> **Aufgabenbeschreibung**:
Ermittle, in wie vielen Zeilen der Datensätze das Wort „sync“ vorkommt. Gib nur die Zahl an.

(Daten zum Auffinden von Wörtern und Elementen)
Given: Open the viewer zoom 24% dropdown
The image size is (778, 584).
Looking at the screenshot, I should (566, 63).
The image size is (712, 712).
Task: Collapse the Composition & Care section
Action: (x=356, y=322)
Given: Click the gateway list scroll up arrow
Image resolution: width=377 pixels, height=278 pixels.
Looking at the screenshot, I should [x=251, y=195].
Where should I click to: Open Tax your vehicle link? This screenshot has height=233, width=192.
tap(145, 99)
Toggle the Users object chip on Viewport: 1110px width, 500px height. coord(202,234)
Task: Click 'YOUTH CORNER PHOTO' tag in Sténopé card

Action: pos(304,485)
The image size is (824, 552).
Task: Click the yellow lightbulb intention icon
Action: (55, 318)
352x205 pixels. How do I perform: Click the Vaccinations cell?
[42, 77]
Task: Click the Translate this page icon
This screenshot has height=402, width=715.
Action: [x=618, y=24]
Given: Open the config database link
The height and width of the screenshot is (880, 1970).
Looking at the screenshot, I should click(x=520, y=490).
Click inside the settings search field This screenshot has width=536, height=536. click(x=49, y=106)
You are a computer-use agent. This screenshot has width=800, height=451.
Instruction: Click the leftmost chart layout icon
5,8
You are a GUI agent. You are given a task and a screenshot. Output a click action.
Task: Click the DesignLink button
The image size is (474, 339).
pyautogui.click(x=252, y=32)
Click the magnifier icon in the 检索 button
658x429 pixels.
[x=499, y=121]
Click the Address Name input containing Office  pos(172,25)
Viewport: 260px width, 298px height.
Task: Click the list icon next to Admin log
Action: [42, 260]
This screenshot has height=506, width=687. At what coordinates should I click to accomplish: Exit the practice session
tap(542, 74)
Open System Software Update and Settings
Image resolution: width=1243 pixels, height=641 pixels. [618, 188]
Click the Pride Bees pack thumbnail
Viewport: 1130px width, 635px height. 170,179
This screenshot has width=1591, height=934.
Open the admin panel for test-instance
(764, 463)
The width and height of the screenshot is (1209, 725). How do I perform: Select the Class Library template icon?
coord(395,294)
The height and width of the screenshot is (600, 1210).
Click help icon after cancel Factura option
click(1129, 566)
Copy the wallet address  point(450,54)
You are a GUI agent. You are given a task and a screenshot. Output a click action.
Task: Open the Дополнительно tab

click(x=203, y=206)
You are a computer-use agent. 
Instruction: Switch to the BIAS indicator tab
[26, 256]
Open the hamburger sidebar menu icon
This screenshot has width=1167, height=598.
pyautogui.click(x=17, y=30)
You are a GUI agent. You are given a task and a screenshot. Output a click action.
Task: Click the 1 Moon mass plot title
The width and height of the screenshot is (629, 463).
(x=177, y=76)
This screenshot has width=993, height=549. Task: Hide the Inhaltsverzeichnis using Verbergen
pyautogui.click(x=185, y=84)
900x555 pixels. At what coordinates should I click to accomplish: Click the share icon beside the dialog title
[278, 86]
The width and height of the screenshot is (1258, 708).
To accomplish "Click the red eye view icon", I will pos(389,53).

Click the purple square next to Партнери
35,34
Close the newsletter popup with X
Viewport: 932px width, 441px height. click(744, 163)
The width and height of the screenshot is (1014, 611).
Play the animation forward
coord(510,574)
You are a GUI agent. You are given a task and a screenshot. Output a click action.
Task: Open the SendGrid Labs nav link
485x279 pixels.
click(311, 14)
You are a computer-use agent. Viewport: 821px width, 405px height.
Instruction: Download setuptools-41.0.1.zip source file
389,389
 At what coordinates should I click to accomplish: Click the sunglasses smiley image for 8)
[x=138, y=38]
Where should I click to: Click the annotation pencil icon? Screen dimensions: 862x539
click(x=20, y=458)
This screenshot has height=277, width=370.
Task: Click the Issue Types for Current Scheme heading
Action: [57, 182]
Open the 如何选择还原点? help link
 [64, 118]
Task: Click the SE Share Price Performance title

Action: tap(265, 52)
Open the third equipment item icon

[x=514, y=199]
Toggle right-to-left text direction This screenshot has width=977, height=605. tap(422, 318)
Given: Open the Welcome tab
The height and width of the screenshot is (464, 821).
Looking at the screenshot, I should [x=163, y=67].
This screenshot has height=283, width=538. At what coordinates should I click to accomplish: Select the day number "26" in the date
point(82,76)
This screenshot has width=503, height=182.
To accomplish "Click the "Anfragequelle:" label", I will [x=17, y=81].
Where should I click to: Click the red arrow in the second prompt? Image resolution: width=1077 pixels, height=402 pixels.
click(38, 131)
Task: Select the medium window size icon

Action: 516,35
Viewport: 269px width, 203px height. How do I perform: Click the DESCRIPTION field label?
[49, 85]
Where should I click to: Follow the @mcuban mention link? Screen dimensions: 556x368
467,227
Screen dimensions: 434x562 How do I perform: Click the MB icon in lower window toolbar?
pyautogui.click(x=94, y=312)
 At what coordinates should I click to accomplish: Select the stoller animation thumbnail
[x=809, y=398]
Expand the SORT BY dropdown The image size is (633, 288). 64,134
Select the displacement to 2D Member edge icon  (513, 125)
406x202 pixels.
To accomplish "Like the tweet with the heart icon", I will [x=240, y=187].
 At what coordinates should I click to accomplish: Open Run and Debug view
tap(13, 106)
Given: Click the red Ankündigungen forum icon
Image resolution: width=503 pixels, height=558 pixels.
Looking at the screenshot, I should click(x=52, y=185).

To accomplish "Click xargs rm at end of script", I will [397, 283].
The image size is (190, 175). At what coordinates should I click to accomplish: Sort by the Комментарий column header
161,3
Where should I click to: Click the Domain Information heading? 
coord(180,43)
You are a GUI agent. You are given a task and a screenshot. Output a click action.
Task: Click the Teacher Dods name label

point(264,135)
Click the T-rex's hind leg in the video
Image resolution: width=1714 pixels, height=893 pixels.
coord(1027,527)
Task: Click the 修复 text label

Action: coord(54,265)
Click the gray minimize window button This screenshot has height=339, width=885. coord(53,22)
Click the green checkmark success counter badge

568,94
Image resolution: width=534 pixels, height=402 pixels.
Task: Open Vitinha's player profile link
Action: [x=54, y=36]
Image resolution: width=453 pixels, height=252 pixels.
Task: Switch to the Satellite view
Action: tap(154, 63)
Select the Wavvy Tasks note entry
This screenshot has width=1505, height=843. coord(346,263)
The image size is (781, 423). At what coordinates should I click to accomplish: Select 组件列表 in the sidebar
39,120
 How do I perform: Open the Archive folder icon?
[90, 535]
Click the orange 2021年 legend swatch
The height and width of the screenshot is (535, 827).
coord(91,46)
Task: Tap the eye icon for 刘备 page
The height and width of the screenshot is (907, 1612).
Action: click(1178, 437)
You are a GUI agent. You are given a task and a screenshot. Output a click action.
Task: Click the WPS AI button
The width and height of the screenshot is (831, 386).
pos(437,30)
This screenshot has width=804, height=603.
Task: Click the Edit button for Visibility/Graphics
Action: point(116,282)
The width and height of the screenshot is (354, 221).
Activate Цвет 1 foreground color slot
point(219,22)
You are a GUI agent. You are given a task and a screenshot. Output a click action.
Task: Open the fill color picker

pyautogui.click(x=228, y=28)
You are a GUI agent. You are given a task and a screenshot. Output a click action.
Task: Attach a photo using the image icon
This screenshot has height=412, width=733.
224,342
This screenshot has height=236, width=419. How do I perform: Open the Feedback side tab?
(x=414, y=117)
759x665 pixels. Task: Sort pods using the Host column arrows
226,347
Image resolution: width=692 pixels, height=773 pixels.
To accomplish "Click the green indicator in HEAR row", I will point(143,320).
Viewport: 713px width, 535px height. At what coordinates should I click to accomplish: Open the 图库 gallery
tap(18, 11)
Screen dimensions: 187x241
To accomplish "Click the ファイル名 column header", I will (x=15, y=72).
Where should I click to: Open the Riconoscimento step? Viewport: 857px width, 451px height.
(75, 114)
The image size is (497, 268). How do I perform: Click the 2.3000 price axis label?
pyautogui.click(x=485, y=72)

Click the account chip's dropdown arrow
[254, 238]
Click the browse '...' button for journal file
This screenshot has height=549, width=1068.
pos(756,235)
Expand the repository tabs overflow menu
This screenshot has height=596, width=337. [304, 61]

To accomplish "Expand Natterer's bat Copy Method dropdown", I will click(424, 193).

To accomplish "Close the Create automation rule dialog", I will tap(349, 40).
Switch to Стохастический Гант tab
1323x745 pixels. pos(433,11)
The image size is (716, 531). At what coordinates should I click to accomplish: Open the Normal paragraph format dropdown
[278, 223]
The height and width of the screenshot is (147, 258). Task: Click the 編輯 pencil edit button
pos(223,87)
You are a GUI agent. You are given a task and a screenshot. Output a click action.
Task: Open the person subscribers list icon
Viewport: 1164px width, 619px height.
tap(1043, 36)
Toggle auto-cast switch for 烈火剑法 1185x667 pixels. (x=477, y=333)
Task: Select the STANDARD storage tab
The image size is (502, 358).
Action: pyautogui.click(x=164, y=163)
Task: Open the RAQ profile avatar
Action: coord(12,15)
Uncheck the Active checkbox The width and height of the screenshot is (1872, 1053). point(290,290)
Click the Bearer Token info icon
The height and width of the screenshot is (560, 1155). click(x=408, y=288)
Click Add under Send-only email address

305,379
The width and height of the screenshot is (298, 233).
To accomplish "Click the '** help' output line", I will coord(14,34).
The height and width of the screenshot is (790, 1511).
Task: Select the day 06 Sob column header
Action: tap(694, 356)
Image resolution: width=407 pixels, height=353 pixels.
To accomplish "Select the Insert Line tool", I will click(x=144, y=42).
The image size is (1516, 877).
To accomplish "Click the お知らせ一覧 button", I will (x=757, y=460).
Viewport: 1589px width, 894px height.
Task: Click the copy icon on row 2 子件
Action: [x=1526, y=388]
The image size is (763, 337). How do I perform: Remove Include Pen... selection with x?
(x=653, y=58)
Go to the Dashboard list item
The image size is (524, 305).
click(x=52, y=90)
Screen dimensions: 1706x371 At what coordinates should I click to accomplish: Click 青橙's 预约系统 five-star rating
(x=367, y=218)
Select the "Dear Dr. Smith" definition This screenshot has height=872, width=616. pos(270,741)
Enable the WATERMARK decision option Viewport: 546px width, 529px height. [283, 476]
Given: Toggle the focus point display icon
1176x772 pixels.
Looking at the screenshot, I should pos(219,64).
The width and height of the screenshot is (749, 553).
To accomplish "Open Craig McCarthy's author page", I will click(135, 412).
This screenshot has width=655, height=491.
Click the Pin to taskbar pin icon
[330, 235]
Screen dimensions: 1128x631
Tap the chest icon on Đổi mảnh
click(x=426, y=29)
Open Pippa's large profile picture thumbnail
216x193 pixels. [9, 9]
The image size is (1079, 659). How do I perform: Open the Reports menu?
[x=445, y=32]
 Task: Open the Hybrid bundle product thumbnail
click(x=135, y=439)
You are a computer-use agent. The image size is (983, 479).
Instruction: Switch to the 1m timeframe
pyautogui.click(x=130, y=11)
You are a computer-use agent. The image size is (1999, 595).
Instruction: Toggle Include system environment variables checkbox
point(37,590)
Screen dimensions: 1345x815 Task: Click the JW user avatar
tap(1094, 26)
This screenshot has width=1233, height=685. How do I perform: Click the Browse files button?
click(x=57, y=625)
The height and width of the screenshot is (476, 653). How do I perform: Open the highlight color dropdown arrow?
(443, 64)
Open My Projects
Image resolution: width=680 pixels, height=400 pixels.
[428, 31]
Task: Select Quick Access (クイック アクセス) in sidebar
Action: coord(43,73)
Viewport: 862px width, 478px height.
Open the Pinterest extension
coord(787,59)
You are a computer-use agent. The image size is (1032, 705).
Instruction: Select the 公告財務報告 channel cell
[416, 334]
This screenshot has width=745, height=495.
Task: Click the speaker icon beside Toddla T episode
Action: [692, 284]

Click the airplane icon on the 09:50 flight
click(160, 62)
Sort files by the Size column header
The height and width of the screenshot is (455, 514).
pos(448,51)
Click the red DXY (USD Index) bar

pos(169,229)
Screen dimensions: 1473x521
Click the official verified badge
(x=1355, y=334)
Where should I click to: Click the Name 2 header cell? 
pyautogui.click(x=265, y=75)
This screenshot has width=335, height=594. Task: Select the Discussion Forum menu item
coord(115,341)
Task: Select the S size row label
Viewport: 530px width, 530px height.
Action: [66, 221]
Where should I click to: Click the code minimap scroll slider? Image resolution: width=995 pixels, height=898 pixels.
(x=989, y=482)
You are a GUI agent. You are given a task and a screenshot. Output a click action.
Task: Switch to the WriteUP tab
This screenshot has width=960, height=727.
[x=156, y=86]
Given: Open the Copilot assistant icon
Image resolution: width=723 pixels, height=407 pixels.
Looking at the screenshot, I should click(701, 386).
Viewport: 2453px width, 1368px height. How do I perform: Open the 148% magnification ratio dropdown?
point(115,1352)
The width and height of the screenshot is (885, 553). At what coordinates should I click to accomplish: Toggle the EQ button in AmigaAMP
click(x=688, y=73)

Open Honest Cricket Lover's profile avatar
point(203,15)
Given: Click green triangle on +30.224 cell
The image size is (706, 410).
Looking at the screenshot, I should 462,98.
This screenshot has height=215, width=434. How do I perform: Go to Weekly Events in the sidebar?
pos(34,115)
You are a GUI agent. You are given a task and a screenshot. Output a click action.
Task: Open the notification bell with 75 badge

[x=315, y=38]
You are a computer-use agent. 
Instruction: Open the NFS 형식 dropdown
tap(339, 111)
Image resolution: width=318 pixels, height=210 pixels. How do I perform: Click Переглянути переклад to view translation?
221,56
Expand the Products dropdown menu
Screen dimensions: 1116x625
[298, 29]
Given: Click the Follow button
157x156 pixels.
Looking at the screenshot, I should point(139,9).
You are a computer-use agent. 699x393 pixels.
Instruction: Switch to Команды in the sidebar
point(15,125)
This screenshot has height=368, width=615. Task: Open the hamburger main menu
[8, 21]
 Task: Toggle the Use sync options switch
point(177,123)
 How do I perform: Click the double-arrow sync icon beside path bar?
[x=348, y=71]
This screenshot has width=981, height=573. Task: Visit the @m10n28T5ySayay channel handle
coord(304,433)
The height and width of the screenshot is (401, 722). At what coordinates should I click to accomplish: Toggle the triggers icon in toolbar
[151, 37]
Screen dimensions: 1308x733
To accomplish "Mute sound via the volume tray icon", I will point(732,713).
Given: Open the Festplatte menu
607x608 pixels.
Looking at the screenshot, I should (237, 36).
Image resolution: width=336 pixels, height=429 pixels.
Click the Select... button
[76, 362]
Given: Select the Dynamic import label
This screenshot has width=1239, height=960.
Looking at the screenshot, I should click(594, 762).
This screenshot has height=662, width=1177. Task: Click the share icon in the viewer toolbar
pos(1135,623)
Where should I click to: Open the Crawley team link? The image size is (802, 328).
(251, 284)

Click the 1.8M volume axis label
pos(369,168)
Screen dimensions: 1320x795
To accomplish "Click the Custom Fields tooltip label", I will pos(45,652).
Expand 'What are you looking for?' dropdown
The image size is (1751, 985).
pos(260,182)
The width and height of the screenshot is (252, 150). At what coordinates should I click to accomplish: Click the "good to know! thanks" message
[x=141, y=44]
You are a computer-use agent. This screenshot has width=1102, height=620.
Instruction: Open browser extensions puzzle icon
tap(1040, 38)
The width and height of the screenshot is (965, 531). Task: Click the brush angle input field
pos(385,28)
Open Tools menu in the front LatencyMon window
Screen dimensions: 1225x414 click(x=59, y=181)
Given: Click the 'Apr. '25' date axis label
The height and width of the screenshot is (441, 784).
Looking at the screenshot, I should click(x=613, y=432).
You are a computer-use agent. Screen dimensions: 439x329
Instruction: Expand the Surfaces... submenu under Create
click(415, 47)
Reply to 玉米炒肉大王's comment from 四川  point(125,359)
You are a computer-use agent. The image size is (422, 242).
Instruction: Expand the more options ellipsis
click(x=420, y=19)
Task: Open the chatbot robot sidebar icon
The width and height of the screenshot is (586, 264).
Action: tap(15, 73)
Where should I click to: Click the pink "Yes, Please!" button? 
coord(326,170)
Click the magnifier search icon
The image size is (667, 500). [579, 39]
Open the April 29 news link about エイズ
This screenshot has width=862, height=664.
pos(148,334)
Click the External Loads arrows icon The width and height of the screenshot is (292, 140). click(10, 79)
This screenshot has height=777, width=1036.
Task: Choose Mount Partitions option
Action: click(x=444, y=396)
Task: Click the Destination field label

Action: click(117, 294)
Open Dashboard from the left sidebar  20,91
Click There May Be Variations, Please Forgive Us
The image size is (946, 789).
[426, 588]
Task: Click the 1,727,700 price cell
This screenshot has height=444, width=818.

> **Lösung der Aufgabe**:
2